## Tareas asignadas
a: Responda brevemente, a partir del texto sobre Cochabamba:
(i) ¿A quién se atribuye el fragmento poético citado al comienzo?
(ii) ¿De qué color teñían las manos las campanillas de primavera al reventarlas?
(iii) Siendo optimistas, ¿cuánto crecerán cada año los nabos sembrados sobre las espaldas?
b: Transcriba sin alteraciones el fragmento del texto sobre Cochabamba comprendido entre "Y así, con esa" y "milímetro cada año.", ambos inclusive.
─── Texto fuente ───
¡Fervor de Cochabamba!
“(...) No puede ser. Esta ciudad es de mentira. No puede ser que las brujas sonrían a quemarropa y que mi insomnio cruja como un hueso y el subjefe y el jefe de policía lloren como un sauce y un cocodrilo, respectivamente, no puede ser que yo esté corrigiendo las pruebas de mi propio elogiosísimo obituario y la ambulancia avance sin hacerse notar y las campanas suenen sólo como campanas.
No puede ser. Esta ciudad es de mentira. O es de verdad y entonces está bien que me encierren”.
Le arrebato, de las sienes, a Mario Benedetti este fragmento poético que en esencia es un pasado y un presente, un reclamo y una complicidad, necesidad y saciedad, existencia y ausencia. Así, como lo es para mí esta ciudad en la que habito, desde cuando supe que los atardeceres septembrinos con vientos delicados y lluvias cortas, traían aromas a flores, a árboles desprendiendo sus esencias, a tierra mojada. Campanillas de primavera que las posaba en mi puño y las reventaba para ver cómo teñían de morado mis manos. O afanado, corriendo tras “cortapelos”, cortando mi voluntad y haciéndome caer en la cuenta de que jamás los atraparía, mientras sus alas se mofaban de mi frustración.
Y así, con esa parsimonia y voluntad lánguida, llegamos al mes de septiembre casi en las mismas condiciones de hace dos lustros. Lustrando opacidades que jamás lograrán su brillo y aporcando con paciencia y salivita los nabos sembrados sobre nuestras espaldas que, siendo optimistas, crecerán un par de milímetro cada año.
─── Listado proporcionado ───
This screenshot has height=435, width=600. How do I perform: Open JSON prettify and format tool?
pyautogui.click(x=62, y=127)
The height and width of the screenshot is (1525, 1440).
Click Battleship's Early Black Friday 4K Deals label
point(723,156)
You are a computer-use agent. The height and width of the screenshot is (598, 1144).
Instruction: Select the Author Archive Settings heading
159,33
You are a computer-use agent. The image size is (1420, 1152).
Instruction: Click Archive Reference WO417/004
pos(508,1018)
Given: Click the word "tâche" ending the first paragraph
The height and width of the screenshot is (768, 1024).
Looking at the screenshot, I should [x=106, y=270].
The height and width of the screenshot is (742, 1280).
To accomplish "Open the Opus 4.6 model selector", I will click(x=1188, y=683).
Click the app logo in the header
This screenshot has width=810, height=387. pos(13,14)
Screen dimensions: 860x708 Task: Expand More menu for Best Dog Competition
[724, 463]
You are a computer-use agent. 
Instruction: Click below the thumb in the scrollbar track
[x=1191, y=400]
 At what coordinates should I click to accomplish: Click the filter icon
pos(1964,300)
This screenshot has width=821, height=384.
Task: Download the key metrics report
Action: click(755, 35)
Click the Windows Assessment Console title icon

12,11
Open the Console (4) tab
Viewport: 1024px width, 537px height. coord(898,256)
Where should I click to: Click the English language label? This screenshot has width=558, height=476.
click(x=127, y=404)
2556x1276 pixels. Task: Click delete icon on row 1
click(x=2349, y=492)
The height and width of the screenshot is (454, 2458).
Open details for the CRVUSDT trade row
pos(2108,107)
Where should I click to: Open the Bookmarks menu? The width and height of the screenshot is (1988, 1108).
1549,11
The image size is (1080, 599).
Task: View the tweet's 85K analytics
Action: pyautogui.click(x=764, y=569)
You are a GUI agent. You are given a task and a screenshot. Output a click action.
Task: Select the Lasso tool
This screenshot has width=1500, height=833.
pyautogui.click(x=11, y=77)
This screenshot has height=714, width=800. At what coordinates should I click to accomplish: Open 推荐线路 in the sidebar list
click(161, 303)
───
## Respuestas en orden
a:
(i) A Mario Benedetti.
(ii) De morado.
(iii) Un par de milímetros.

b:
Y así, con esa parsimonia y voluntad lánguida, llegamos al mes de septiembre casi en las mismas condiciones de hace dos lustros. Lustrando opacidades que jamás lograrán su brillo y aporcando con paciencia y salivita los nabos sembrados sobre nuestras espaldas que, siendo optimistas, crecerán un par de milímetro cada año.